DETAILED ACTION
1.	This communication is in response to the Application filed on 8/16/2019. Claims 1-13 are pending and have been examined.
Allowable Subject Matter
2.	Claims 5, 11 are objected to as being dependent upon a rejected base claim, but would be allowable if rewritten in independent form including all of the limitations of the base claim and any intervening claims.
Claim Rejections - 35 USC § 103
3.	Claims 1-2, 4, 7-8, 10, 13 are rejected under 35 U.S.C. 103 as being unpatentable over Ellozy, et al. (US 5649060; hereinafter ELLOZY) in view of Lee, et al. (US 20070156404; hereinafter LEE).
As per claim 1, ELLOZY (Title: Automatic indexing and aligning of audio and text using speech recognition) discloses “A method for matching a speech with a text (ELLOZY, Abstract, The automatic speech recognizer decodes speech .. and produces a file with a decoded text. This decoded text is then matched with the original written transcript), comprising:    
acquiring a speech identification text by identifying a received speech signal (ELLOZY, Abstract, The automatic speech recognizer decodes speech .. and produces a file with a decoded text); 
5comparing the speech identification text with multiple candidate texts in a first matching mode to determine a first matching text (ELLOZY, Abstract, This decoded text is then matched with the original written transcript via identification of similar words or clusters of words <read on a ready mechanism matching to any of a multiple candidate texts> .. The results of this matching is an alignment of the speech with the original transcript); and 
[ comparing phonetic symbols of the speech identification text with phonetic symbols of the multiple candidate texts ] in a second matching mode to determine a second matching text, in response to not determining the first matching text (ELLOZY, [col. 9, lines 23-28], Match this phonetic string with the decoded text DTi .. Use rules (or a table) to produce a phonetic string for the reference text Ti. Then consider words in texts DTi and Ti as being in the same place if they are surrounded by similar phonetic substrings; Abstract, The results of this matching is an alignment of the speech with the original transcript <whether to conduct the second matching based on what condition is a system design choice>).” 

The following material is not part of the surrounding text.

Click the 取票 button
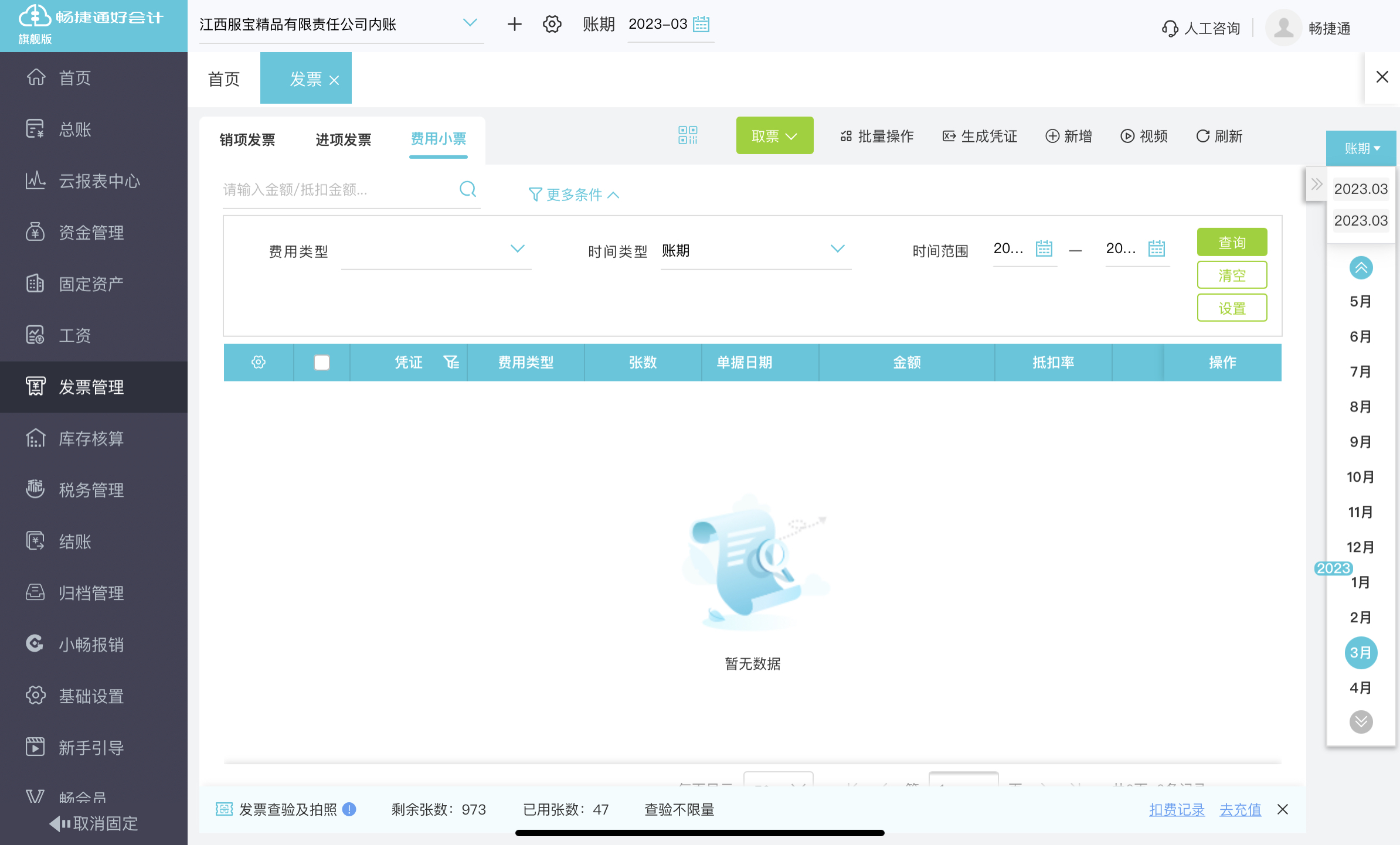This screenshot has height=845, width=1400. pos(775,135)
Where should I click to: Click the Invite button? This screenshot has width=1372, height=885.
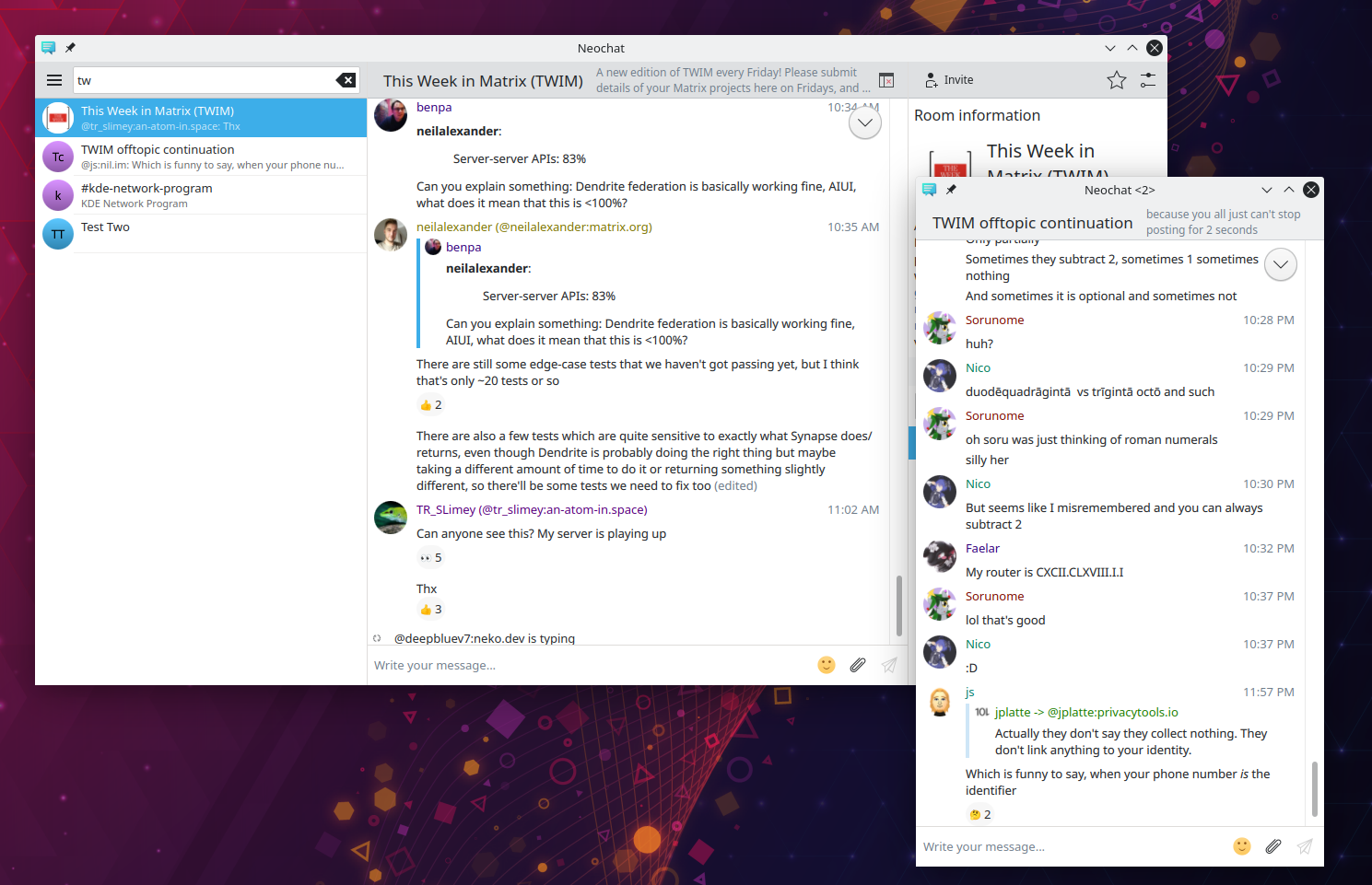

ELLOZY does not expressly disclose “comparing phonetic symbols of the speech identification text with phonetic symbols of the multiple candidate texts ..” However, the limitation is taught by LEE (Title: String matching method and system using phonetic symbols and computer-readable recording medium storing computer program for executing the string matching method).
In the same field of endeavor, LEE teaches: [0009] “a string matching method of outputting a representative string that matches an input string .. converting the input string into one or more phonetic symbol strings .. searching a representative list database .. the 103 may automatically determine a representative string corresponding to the phonetic symbol string that has the highest matching score among the phonetic symbol strings included in the candidate list for the input string as an output representative string for the input string ..”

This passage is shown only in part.